__Your instructions__
Every line containing "option" should be copied out. Go through the entries and find them.

Saved entries:
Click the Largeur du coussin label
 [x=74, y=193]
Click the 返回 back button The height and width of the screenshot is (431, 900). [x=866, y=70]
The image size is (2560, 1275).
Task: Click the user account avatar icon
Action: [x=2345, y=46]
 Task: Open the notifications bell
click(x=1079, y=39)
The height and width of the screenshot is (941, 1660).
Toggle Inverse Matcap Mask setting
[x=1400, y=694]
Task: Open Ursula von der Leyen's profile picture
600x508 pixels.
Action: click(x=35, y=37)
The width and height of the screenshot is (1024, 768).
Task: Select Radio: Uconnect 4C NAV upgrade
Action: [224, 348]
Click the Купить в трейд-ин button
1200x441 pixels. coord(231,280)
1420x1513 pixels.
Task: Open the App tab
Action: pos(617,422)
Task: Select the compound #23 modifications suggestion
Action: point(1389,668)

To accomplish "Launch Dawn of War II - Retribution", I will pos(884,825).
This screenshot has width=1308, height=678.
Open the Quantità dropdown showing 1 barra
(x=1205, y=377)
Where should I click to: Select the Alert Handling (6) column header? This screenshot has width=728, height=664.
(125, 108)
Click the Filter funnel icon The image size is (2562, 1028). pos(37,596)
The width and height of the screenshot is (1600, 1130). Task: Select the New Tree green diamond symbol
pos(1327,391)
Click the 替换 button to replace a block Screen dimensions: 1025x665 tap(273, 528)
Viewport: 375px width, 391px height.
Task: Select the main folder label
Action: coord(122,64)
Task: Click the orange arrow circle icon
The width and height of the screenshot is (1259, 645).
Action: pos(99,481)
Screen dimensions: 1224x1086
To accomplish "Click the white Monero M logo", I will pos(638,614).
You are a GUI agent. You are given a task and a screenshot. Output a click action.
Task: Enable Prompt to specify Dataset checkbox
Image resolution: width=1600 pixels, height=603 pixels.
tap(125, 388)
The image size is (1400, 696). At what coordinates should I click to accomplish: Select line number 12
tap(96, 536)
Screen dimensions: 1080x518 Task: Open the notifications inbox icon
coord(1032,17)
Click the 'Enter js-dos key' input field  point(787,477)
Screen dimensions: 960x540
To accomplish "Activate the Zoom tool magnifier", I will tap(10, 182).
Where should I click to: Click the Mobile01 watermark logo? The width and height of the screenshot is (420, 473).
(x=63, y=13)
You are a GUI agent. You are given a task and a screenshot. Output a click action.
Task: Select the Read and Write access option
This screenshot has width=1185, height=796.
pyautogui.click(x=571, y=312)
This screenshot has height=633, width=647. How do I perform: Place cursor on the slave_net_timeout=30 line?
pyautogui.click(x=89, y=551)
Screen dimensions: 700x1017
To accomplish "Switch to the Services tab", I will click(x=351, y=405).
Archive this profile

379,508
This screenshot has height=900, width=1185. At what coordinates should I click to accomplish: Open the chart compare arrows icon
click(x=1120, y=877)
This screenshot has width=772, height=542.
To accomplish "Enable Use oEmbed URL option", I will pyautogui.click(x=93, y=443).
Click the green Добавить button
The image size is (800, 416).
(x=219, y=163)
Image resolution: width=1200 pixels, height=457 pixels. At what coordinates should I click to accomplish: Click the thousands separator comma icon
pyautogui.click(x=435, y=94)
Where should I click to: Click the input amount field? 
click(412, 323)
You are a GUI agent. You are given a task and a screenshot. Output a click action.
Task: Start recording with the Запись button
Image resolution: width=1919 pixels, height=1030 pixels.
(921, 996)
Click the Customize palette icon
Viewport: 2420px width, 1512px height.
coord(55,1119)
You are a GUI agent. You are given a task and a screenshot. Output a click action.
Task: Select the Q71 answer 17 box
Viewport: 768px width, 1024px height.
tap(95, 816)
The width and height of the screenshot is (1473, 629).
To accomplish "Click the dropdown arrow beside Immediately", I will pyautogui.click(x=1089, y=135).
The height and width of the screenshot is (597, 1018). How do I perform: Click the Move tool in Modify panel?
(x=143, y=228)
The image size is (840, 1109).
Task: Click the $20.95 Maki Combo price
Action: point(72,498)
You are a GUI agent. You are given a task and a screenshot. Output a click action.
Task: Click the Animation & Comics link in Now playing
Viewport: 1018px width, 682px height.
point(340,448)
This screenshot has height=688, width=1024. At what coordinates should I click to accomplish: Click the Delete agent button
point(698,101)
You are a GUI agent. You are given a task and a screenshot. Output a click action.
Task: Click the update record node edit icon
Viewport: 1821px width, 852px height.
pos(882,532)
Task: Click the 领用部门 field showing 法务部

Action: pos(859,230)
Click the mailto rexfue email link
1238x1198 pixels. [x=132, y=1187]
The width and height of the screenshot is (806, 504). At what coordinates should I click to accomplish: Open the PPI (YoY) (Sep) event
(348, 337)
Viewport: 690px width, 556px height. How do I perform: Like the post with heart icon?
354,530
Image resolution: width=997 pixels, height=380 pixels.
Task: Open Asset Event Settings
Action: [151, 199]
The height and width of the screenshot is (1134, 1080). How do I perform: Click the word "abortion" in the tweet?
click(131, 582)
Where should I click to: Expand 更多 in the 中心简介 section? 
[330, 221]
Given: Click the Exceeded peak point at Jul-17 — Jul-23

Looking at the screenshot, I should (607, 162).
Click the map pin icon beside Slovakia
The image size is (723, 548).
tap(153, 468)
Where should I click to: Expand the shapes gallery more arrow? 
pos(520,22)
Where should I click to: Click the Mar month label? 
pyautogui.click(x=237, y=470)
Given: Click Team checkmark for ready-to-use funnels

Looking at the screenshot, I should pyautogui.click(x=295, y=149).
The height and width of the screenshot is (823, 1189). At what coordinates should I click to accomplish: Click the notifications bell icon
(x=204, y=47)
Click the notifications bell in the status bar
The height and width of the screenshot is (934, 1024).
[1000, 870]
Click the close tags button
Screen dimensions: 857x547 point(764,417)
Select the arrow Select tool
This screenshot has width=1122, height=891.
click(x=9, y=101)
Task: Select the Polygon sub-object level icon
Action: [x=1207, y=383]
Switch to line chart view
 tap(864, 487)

__Finished task__
Task: Select the Read and Write access option
To accomplish "Enable Use oEmbed URL option", I will pyautogui.click(x=93, y=443).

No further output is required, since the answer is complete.